Wraps any tool function. Logs name, input, output, and wall time.
raw_fn: the actual Python callable for the tool.
"""
wall_time = datetime.now(timezone.utc).isoformat()
result = raw_fn(**tool_input)
record = {
"ts": wall_time,
"tool": tool_name,
"input": tool_input,
"output": result,
}
with AUDIT_LOG.open("a") as f:
f.write(json.dumps(record) + "\n")
return result if isinstance(result, str) else json.dumps(result)
# Usage in your agent loop — replace direct tool dispatch with:
# result = audited_tool_call("get_current_time", {}, get_current_time)
# result = audited_tool_call("assert_time_sanity", {"reported_time_iso": val}, assert_time_sanity)
The JSONL log is intentionally simple — one record per line, machine-readable, easy to grep or replay.
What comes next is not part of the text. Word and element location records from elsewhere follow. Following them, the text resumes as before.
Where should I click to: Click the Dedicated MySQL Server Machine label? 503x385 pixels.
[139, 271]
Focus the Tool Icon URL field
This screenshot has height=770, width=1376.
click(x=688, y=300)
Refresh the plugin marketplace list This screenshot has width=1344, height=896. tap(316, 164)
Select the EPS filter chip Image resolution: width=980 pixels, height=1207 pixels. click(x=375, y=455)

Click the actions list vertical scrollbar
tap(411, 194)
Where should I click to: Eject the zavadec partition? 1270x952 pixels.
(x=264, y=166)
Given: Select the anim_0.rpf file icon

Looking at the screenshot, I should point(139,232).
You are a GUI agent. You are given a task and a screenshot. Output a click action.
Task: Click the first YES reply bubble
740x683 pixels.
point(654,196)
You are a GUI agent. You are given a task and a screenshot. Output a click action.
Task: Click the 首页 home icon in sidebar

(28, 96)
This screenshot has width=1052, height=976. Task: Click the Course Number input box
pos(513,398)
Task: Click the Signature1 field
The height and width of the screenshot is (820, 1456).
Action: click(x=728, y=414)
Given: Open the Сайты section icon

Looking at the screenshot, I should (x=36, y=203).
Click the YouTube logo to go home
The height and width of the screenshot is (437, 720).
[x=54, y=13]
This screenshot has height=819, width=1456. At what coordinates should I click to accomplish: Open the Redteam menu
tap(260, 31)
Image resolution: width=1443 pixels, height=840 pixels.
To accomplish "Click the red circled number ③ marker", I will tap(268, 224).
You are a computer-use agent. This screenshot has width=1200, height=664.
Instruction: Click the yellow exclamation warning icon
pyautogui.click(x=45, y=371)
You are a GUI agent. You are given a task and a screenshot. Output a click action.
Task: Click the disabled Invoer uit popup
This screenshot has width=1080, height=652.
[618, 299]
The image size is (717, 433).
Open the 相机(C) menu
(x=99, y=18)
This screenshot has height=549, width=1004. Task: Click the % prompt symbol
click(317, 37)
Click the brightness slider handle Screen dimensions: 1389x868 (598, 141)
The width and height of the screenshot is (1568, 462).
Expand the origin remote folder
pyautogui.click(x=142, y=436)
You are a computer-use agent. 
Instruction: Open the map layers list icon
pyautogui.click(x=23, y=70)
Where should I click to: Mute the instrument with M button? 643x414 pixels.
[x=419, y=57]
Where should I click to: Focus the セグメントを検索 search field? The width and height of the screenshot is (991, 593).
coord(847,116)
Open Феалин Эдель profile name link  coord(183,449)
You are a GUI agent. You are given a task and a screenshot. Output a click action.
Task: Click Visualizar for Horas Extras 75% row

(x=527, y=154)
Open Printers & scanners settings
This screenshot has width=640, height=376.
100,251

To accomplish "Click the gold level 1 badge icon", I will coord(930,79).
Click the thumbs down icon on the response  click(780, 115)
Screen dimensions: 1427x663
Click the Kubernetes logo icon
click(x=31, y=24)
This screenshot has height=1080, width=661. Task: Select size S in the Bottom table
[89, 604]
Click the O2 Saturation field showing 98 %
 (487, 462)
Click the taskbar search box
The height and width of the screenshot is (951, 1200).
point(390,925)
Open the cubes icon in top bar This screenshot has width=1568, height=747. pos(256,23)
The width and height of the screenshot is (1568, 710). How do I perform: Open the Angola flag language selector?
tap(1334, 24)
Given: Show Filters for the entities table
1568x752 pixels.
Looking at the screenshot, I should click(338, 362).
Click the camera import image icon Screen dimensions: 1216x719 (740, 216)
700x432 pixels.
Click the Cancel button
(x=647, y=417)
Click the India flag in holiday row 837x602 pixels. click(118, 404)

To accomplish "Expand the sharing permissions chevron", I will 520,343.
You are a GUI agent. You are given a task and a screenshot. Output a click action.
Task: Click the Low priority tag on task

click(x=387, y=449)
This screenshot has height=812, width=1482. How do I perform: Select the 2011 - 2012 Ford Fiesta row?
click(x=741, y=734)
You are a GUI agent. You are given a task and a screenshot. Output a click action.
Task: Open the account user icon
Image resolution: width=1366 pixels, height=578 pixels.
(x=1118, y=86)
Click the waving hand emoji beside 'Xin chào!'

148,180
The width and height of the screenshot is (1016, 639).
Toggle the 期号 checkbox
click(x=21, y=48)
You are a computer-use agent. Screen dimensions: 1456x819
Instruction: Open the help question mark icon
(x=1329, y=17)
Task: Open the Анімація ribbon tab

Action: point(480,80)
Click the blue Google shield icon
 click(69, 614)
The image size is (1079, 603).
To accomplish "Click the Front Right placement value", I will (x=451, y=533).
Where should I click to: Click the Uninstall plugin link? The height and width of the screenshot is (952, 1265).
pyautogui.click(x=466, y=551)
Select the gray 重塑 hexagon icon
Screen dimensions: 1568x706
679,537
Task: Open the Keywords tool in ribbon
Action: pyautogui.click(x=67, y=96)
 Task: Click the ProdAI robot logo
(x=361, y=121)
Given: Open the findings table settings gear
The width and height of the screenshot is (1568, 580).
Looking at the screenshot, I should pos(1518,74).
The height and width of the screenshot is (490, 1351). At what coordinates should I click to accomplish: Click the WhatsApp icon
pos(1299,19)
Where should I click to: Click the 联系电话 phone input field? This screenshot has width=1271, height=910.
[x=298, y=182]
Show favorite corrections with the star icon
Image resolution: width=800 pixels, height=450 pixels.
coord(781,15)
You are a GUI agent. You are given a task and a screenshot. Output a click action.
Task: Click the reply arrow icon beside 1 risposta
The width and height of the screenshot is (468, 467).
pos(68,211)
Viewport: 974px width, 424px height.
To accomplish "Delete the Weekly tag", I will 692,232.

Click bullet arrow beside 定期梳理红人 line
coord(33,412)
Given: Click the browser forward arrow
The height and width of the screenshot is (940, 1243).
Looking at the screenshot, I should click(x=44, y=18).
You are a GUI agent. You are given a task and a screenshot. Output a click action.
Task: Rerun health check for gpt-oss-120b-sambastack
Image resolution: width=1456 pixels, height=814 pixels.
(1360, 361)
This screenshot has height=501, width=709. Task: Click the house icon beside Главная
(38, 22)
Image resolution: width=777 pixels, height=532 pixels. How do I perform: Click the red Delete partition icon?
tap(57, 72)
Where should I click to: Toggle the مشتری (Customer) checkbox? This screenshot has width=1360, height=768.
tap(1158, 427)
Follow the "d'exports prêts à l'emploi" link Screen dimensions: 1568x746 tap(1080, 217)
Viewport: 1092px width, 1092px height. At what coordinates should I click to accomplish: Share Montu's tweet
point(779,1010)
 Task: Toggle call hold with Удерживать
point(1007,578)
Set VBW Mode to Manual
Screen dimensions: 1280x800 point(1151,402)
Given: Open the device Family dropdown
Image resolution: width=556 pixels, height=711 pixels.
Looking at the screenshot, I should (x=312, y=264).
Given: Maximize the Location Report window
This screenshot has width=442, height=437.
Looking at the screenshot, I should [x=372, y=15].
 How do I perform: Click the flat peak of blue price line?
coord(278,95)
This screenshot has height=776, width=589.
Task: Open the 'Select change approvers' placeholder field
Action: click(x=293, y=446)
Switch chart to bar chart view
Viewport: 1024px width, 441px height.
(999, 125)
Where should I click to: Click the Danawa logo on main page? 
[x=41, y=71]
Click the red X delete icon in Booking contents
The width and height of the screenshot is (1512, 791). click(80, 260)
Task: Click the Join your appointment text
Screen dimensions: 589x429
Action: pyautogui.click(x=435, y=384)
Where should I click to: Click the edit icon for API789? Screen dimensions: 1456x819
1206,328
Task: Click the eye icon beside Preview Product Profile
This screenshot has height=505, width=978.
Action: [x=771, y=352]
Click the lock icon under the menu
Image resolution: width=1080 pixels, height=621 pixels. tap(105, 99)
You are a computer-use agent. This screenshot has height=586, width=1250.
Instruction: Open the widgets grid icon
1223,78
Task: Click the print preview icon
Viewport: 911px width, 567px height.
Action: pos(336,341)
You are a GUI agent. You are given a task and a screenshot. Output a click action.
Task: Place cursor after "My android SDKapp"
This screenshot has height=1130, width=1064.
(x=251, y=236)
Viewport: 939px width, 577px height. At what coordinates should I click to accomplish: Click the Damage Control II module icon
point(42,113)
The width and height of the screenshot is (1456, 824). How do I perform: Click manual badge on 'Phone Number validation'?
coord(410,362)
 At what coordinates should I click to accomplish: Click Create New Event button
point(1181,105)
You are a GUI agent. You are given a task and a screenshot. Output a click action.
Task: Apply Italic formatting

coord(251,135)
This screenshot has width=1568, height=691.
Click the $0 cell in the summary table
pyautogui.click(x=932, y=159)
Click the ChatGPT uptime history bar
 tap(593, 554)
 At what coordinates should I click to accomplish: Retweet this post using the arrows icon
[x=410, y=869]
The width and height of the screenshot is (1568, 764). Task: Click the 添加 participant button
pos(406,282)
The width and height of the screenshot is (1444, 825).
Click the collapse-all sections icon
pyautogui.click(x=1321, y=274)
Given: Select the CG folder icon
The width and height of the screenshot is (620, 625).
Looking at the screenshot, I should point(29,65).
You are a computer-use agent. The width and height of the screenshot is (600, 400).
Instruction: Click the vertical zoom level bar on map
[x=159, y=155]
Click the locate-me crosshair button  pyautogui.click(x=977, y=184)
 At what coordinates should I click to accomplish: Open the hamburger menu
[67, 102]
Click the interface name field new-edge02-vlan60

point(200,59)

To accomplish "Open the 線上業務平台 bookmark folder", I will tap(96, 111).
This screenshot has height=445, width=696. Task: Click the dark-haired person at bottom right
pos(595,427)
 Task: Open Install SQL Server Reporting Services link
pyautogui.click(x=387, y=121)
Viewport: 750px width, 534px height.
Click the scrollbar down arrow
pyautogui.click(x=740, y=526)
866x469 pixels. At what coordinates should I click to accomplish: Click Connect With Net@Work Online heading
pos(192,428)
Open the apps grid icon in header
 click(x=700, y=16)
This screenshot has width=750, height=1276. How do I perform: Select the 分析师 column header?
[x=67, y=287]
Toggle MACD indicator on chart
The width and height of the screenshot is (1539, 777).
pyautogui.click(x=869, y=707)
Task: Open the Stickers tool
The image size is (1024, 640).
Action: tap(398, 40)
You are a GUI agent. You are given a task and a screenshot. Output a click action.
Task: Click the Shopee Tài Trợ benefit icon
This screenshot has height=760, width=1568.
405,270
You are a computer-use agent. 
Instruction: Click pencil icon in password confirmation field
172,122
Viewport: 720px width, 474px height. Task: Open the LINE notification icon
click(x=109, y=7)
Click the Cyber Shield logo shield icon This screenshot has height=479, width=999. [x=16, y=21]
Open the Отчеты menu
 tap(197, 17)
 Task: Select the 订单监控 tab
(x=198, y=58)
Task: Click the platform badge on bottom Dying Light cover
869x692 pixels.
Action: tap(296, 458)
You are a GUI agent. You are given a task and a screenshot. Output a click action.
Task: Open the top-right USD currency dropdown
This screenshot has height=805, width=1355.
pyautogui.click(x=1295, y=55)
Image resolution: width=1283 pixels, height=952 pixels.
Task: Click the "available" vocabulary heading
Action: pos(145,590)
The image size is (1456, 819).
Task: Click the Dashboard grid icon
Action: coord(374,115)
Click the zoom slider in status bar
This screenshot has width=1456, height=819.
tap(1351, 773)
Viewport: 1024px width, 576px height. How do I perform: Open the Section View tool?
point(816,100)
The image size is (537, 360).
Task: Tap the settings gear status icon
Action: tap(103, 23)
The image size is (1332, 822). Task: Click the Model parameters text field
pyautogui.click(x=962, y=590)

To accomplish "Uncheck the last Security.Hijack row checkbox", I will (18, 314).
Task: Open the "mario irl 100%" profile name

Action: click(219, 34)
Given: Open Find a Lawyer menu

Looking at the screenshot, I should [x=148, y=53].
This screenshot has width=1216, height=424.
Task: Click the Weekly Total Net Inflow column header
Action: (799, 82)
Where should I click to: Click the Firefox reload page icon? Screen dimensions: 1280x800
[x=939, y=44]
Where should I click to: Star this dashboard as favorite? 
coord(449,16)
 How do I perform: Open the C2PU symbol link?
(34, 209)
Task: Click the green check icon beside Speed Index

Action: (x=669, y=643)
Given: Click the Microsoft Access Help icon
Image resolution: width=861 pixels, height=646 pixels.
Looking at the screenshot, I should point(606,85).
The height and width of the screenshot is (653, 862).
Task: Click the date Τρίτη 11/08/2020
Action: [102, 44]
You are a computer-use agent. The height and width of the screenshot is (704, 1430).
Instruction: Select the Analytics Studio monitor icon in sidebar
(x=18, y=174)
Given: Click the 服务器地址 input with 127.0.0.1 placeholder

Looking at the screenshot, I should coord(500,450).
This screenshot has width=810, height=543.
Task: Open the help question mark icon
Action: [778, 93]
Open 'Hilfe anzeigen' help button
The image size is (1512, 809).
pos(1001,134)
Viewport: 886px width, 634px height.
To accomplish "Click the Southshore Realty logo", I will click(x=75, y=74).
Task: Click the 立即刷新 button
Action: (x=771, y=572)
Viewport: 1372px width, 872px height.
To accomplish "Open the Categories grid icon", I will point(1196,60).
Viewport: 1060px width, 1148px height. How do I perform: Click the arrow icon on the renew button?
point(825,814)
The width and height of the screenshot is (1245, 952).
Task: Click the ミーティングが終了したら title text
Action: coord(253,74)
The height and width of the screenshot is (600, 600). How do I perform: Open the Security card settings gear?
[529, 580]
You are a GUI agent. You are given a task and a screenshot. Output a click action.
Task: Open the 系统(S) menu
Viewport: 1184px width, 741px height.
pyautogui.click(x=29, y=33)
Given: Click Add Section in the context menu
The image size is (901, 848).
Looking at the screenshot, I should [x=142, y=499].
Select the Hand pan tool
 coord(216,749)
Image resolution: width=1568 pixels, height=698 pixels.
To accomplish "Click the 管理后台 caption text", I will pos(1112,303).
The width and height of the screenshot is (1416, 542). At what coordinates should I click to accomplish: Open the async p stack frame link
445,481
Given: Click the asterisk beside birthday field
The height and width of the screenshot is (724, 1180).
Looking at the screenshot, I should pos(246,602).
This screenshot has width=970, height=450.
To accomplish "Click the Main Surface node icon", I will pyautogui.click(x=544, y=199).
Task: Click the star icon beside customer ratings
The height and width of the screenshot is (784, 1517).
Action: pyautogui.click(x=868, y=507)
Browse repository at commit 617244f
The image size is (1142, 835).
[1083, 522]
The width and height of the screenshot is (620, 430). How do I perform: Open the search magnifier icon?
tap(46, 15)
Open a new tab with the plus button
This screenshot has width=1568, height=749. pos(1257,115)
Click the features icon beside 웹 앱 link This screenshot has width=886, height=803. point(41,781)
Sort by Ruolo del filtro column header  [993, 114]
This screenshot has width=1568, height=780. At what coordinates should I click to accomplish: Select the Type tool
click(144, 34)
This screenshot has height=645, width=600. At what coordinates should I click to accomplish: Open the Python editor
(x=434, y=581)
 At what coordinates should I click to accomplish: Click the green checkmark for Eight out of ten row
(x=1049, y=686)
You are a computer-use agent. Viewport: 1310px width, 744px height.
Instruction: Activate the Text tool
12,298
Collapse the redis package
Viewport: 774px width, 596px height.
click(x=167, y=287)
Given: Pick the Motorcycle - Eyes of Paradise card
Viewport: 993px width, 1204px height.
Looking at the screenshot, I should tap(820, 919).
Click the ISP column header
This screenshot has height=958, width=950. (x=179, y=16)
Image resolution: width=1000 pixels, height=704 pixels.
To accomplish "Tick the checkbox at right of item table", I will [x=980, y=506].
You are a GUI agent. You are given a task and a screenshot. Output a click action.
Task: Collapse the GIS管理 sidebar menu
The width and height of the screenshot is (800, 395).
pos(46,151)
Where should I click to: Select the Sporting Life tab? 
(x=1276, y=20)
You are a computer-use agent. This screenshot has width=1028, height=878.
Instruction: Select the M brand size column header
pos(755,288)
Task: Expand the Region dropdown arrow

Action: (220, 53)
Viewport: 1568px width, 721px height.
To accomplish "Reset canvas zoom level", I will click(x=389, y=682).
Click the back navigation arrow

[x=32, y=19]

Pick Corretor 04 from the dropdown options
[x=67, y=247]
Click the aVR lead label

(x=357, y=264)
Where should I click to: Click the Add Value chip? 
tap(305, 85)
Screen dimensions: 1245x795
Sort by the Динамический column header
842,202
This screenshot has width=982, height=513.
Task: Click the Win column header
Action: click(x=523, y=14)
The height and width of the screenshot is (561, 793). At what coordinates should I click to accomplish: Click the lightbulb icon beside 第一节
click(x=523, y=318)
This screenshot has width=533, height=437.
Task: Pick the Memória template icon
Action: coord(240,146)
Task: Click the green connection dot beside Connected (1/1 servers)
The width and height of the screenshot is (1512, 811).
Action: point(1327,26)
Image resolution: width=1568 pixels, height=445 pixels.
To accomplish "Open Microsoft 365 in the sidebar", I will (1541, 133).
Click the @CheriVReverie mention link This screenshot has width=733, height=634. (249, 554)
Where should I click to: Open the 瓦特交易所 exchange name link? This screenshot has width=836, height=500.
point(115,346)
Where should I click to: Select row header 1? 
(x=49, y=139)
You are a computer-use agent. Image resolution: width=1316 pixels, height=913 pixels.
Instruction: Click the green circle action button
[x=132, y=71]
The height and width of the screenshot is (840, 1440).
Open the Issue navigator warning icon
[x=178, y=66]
When something goes wrong, you load the log, reconstruct the exact sequence of tool values Claude saw, and the inconsistency jumps out immediately.
Where this breaks
The MAX_DRIFT_SECONDS threshold is domain-specific. Choose a bound that matches your domain’s tolerance — latency-sensitive systems may need much tighter limits. Set the threshold based on the business invariant your tool is meant to satisfy, not a generic default.
Next steps
The two guards here — sanity assertion and audit wrapper — are the minimum viable safety layer for any agent that touches real-time or stateful data. The next level is making the audit log queryable in real time so a supervisor agent can watch for anomalies while the primary agent runs. DeepClaude (github.com/aattaran/deepclaude) is one project worth investigating in this area. For most production use cases, though, start here: assert before you act, log everything, and never let two contradictory tool responses sit unreconciled in the same context.